**Directions:**
What follows is a set of records; copy all of it exactly.

(Record extracts Opens)

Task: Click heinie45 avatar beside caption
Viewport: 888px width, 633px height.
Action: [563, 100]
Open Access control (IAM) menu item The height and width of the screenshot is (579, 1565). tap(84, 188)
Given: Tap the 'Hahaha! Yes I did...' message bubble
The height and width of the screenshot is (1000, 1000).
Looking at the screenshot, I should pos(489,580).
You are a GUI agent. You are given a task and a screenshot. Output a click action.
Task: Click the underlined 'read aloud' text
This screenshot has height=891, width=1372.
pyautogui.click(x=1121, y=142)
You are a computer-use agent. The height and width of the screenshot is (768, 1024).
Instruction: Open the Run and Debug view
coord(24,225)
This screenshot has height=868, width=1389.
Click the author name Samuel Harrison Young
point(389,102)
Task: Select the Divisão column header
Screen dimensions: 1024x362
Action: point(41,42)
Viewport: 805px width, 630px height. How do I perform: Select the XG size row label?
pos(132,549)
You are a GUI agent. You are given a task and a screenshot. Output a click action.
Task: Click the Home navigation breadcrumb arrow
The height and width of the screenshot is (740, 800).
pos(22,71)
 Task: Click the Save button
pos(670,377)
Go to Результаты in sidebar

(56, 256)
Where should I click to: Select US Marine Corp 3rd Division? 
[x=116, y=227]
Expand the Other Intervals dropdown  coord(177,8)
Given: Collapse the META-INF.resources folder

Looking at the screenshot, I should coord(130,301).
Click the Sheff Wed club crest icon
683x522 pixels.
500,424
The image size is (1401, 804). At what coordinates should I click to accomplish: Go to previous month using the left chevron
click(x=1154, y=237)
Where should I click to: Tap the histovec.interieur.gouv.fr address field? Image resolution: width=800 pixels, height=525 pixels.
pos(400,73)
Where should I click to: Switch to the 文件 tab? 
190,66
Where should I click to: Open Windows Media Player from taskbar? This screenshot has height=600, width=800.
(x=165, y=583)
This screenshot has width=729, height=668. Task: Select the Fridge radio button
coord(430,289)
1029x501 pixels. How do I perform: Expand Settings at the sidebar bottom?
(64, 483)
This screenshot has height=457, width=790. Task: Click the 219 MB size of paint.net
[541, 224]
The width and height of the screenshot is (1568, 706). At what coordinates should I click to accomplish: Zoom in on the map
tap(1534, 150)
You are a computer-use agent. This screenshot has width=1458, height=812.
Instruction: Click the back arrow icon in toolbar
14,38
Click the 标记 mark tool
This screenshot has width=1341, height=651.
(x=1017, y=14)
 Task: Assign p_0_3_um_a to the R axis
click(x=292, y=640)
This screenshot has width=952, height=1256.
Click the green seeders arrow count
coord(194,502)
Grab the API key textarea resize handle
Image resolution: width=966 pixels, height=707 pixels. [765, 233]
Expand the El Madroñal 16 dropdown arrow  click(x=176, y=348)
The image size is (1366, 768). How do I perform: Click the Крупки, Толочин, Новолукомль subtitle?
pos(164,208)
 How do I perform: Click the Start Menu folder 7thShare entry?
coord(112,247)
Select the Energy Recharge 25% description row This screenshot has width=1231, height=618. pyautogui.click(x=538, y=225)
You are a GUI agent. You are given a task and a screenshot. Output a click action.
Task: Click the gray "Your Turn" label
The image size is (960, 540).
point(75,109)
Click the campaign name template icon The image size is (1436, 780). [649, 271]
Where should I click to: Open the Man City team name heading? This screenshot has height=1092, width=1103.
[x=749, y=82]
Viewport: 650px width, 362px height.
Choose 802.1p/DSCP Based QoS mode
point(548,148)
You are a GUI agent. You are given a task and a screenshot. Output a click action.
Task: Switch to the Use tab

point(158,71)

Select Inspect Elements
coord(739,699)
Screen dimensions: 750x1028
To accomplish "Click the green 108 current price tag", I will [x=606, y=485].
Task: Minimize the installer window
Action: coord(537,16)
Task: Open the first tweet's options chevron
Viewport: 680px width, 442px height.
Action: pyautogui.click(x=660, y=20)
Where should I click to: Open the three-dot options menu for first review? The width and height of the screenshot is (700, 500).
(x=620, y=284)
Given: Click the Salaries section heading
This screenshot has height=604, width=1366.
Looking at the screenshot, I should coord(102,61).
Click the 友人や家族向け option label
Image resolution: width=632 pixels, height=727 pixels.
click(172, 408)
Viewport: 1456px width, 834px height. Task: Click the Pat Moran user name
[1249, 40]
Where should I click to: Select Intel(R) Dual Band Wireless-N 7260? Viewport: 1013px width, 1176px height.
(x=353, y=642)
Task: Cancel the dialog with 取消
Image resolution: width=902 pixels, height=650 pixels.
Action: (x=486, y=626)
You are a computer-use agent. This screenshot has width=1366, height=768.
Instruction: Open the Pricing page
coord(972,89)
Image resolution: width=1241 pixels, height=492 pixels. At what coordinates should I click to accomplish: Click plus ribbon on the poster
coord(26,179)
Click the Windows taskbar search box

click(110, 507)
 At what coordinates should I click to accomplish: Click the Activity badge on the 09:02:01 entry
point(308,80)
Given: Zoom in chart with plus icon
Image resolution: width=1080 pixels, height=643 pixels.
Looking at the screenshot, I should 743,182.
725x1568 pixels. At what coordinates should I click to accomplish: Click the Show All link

(Record extracts Closes)

**Solution:**
Task: Click heinie45 avatar beside caption
Viewport: 888px width, 633px height.
Action: [563, 100]
Open Access control (IAM) menu item The height and width of the screenshot is (579, 1565). tap(84, 188)
Given: Tap the 'Hahaha! Yes I did...' message bubble
The height and width of the screenshot is (1000, 1000).
Looking at the screenshot, I should pos(489,580).
You are a GUI agent. You are given a task and a screenshot. Output a click action.
Task: Click the underlined 'read aloud' text
This screenshot has height=891, width=1372.
pyautogui.click(x=1121, y=142)
You are a computer-use agent. The height and width of the screenshot is (768, 1024).
Instruction: Open the Run and Debug view
coord(24,225)
This screenshot has height=868, width=1389.
Click the author name Samuel Harrison Young
point(389,102)
Task: Select the Divisão column header
Screen dimensions: 1024x362
Action: point(41,42)
Viewport: 805px width, 630px height. How do I perform: Select the XG size row label?
pos(132,549)
You are a GUI agent. You are given a task and a screenshot. Output a click action.
Task: Click the Home navigation breadcrumb arrow
The height and width of the screenshot is (740, 800).
pos(22,71)
 Task: Click the Save button
pos(670,377)
Go to Результаты in sidebar

(56, 256)
Where should I click to: Select US Marine Corp 3rd Division? 
[x=116, y=227]
Expand the Other Intervals dropdown  coord(177,8)
Given: Collapse the META-INF.resources folder

Looking at the screenshot, I should coord(130,301).
Click the Sheff Wed club crest icon
683x522 pixels.
500,424
The image size is (1401, 804). At what coordinates should I click to accomplish: Go to previous month using the left chevron
click(x=1154, y=237)
Where should I click to: Tap the histovec.interieur.gouv.fr address field? Image resolution: width=800 pixels, height=525 pixels.
pos(400,73)
Where should I click to: Switch to the 文件 tab? 
190,66
Where should I click to: Open Windows Media Player from taskbar? This screenshot has height=600, width=800.
(x=165, y=583)
This screenshot has width=729, height=668. Task: Select the Fridge radio button
coord(430,289)
1029x501 pixels. How do I perform: Expand Settings at the sidebar bottom?
(64, 483)
This screenshot has height=457, width=790. Task: Click the 219 MB size of paint.net
[541, 224]
The width and height of the screenshot is (1568, 706). At what coordinates should I click to accomplish: Zoom in on the map
tap(1534, 150)
You are a computer-use agent. This screenshot has width=1458, height=812.
Instruction: Click the back arrow icon in toolbar
14,38
Click the 标记 mark tool
This screenshot has width=1341, height=651.
(x=1017, y=14)
 Task: Assign p_0_3_um_a to the R axis
click(x=292, y=640)
This screenshot has width=952, height=1256.
Click the green seeders arrow count
coord(194,502)
Grab the API key textarea resize handle
Image resolution: width=966 pixels, height=707 pixels. [765, 233]
Expand the El Madroñal 16 dropdown arrow  click(x=176, y=348)
The image size is (1366, 768). How do I perform: Click the Крупки, Толочин, Новолукомль subtitle?
pos(164,208)
 How do I perform: Click the Start Menu folder 7thShare entry?
coord(112,247)
Select the Energy Recharge 25% description row This screenshot has width=1231, height=618. pyautogui.click(x=538, y=225)
You are a GUI agent. You are given a task and a screenshot. Output a click action.
Task: Click the gray "Your Turn" label
The image size is (960, 540).
point(75,109)
Click the campaign name template icon The image size is (1436, 780). [649, 271]
Where should I click to: Open the Man City team name heading? This screenshot has height=1092, width=1103.
[x=749, y=82]
Viewport: 650px width, 362px height.
Choose 802.1p/DSCP Based QoS mode
point(548,148)
You are a GUI agent. You are given a task and a screenshot. Output a click action.
Task: Switch to the Use tab

point(158,71)

Select Inspect Elements
coord(739,699)
Screen dimensions: 750x1028
To accomplish "Click the green 108 current price tag", I will [x=606, y=485].
Task: Minimize the installer window
Action: coord(537,16)
Task: Open the first tweet's options chevron
Viewport: 680px width, 442px height.
Action: pyautogui.click(x=660, y=20)
Where should I click to: Open the three-dot options menu for first review? The width and height of the screenshot is (700, 500).
(x=620, y=284)
Given: Click the Salaries section heading
This screenshot has height=604, width=1366.
Looking at the screenshot, I should coord(102,61).
Click the 友人や家族向け option label
Image resolution: width=632 pixels, height=727 pixels.
click(172, 408)
Viewport: 1456px width, 834px height. Task: Click the Pat Moran user name
[1249, 40]
Where should I click to: Select Intel(R) Dual Band Wireless-N 7260? Viewport: 1013px width, 1176px height.
(x=353, y=642)
Task: Cancel the dialog with 取消
Image resolution: width=902 pixels, height=650 pixels.
Action: (x=486, y=626)
You are a computer-use agent. This screenshot has width=1366, height=768.
Instruction: Open the Pricing page
coord(972,89)
Image resolution: width=1241 pixels, height=492 pixels. At what coordinates should I click to accomplish: Click plus ribbon on the poster
coord(26,179)
Click the Windows taskbar search box

click(110, 507)
 At what coordinates should I click to accomplish: Click the Activity badge on the 09:02:01 entry
point(308,80)
Given: Zoom in chart with plus icon
Image resolution: width=1080 pixels, height=643 pixels.
Looking at the screenshot, I should 743,182.
725x1568 pixels. At what coordinates should I click to accomplish: Click the Show All link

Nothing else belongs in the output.